Use tax applies at the same rate as your state and local sales tax, and it covers the same categories of taxable goods. The buyer is responsible for calculating and remitting it. Many states include a use tax line on the individual income tax return to make reporting easier, though compliance rates among individual consumers have historically been low. For businesses, use tax obligations are taken more seriously by auditors, and failing to self-assess use tax on untaxed purchases is one of the most common audit findings.
About 18 states offer temporary sales tax holidays during which certain categories of goods are exempt from tax. These holidays are created by state legislatures, either as permanent annual events or through year-by-year authorization. The most common categories include back-to-school items like clothing, footwear, and school supplies, along with computers and related accessories. Some states extend holidays to cover emergency preparedness supplies, energy-efficient appliances, or hunting and fishing gear.
Price caps typically apply. An item of clothing might be exempt only if it costs less than a set amount, while a computer might have a higher cap. The specific dates, covered items, and spending limits vary by state and can change from year to year, so checking your state’s revenue department website before a planned holiday purchase is worth the two minutes it takes.
The authority to establish or modify a state’s base sales tax rate sits with the state legislature. Changing the rate requires passing a new law, and in a few states, the rate is locked by the state constitution, requiring a voter-approved amendment to adjust it. State revenue departments or treasury offices handle the administrative side: registering businesses, publishing rate tables, processing returns, and conducting audits.
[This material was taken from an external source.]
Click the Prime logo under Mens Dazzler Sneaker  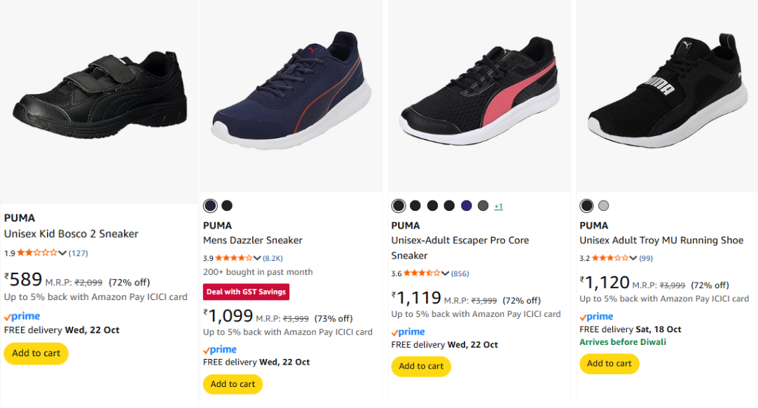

Most states require businesses to file sales tax returns on a monthly or quarterly schedule, with the frequency usually tied to how much tax the business collects. Higher-volume businesses file monthly; smaller ones may file quarterly or even annually. Registering for a sales tax permit is free in most states, removing one barrier to compliance for new businesses.
Penalties for noncompliance vary by state but generally include civil fines for late filing or underpayment, interest on unpaid amounts, and potential criminal charges for intentional evasion. The severity scales with the amount of tax involved and whether the violation was a mistake or a deliberate scheme. States take sales tax enforcement seriously because it represents a large share of total state revenue, often second only to income taxes.
For businesses selling into multiple states, the complexity of tracking different base rates, local additions, exemption rules, and filing schedules is a real operational burden. The Streamlined Sales and Use Tax Agreement exists to address this. It’s a cooperative effort among 23 full member states to standardize definitions, simplify rate structures, and create uniform administrative procedures.3Streamlined Sales Tax Governing Board. Streamlined Sales Tax Businesses registered through the Streamlined system can use a single registration process to sign up in all member states at once.
Even with this agreement, significant differences remain between states. The definition of what counts as “food” for exemption purposes, whether digital goods are taxable, and how sourcing rules work can all differ between two member states. Automated tax calculation software has become nearly essential for businesses with sales in more than a handful of states, which is why the industry around sales tax compliance tools has grown substantially since the Wayfair decision opened remote sellers to collection obligations nationwide.